▸ **WHAT THIS TASK INVOLVES**:
Each line of the records below that contains "number" needs to be copied.

======== RECORD SET

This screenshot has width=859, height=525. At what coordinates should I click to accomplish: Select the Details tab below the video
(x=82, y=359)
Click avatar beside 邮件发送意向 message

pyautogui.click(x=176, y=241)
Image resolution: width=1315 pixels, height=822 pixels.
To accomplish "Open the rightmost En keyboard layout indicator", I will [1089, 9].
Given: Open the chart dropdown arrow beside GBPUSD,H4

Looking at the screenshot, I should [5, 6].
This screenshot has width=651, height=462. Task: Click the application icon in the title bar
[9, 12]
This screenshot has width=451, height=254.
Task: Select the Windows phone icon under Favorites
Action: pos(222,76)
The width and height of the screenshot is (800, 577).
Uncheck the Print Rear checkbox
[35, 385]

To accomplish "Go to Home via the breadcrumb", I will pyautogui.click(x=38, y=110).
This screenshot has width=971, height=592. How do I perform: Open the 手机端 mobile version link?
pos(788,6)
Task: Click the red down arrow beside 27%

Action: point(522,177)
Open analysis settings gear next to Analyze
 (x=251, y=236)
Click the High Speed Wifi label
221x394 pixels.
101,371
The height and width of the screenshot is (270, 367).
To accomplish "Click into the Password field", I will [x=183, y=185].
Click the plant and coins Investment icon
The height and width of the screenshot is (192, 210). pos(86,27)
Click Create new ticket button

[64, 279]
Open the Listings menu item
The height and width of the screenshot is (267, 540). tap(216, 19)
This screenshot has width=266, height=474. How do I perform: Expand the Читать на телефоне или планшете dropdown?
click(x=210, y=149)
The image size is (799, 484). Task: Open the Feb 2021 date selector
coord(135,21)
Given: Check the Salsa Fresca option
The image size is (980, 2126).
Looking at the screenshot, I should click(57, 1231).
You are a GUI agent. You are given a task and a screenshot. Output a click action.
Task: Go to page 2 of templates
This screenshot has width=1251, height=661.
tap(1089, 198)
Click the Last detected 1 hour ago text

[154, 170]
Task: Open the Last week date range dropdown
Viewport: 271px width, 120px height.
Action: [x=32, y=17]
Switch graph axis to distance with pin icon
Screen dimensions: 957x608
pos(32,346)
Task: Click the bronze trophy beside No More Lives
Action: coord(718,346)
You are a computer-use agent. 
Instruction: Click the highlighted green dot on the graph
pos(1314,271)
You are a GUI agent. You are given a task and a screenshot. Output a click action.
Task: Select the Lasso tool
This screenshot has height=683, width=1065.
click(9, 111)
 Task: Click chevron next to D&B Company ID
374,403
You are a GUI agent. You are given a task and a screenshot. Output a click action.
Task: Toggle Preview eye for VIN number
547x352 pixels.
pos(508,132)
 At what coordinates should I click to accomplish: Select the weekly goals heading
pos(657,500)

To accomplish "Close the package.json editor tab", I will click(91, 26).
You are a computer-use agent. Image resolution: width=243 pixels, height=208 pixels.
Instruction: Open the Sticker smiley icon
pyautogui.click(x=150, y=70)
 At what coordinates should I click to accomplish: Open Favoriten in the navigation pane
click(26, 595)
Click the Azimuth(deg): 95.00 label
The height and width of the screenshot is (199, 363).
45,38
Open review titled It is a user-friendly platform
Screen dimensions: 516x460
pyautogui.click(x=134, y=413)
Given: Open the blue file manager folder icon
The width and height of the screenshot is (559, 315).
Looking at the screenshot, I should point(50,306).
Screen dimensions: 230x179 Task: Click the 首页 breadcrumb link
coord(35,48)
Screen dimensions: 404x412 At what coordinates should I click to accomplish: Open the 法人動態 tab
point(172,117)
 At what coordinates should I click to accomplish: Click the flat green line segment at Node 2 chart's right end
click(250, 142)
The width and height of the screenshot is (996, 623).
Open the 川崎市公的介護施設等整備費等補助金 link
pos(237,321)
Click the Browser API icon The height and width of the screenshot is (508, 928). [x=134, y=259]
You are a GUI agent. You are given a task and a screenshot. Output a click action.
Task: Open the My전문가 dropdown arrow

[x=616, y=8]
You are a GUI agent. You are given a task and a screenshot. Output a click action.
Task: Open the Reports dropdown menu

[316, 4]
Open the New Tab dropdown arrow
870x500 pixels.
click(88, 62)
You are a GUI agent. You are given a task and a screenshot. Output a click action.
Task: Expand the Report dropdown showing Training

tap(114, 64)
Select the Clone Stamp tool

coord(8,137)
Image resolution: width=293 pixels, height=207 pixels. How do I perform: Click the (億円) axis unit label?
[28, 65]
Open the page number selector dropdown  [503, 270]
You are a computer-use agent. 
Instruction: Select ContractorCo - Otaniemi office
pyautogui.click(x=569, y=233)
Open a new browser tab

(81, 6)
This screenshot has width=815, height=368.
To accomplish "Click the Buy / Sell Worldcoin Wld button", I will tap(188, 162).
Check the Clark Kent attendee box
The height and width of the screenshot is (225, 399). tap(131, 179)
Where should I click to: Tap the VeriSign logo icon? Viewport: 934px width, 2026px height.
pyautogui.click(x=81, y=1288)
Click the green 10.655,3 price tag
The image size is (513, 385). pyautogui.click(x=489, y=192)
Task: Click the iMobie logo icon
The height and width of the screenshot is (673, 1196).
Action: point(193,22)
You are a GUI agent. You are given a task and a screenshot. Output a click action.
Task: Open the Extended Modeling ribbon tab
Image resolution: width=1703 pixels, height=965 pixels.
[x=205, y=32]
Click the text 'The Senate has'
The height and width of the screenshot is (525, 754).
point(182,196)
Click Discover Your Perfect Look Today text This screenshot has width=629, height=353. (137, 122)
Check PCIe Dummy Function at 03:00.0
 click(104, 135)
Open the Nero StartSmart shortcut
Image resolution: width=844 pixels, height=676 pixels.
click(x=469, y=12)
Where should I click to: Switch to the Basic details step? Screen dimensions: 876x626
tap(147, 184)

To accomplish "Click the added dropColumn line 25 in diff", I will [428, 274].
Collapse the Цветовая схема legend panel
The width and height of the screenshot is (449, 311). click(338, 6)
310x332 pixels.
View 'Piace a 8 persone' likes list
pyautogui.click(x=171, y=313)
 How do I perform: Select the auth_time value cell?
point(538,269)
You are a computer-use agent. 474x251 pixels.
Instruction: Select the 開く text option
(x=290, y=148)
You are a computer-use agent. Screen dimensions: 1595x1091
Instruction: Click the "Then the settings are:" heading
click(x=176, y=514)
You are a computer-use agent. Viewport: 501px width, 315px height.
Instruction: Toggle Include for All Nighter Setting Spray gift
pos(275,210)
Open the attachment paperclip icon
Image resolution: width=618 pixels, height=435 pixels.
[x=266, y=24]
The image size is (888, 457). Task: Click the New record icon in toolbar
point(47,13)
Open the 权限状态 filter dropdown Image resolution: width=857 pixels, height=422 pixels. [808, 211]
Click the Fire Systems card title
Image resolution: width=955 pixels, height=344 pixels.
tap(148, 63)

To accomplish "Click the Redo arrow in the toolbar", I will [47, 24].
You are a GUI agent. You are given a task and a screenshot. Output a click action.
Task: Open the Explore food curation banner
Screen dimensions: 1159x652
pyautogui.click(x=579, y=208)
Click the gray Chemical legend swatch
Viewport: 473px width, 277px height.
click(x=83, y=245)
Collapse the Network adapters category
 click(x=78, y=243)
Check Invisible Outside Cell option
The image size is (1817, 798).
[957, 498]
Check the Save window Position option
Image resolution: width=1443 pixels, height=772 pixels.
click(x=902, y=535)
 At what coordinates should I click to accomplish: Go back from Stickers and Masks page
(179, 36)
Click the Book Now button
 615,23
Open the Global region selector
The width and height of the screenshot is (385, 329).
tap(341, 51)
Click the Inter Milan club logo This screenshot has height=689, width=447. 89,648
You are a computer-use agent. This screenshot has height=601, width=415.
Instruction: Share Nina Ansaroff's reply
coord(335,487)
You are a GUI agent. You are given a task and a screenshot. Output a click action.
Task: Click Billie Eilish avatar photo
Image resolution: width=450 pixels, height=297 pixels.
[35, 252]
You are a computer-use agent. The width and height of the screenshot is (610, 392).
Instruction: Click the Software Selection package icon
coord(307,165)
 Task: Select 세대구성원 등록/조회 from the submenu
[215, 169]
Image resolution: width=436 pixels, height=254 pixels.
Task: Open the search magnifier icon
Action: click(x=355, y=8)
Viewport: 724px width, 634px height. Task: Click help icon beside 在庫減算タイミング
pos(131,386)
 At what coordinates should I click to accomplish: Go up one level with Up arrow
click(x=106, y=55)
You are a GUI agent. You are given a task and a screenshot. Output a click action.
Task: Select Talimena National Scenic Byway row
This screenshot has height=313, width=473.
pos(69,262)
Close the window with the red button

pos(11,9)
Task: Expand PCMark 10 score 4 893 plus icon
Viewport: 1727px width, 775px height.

================

▸ **SOLUTION TO THE PROBLEM**:
Task: Toggle Preview eye for VIN number
Open the page number selector dropdown  [503, 270]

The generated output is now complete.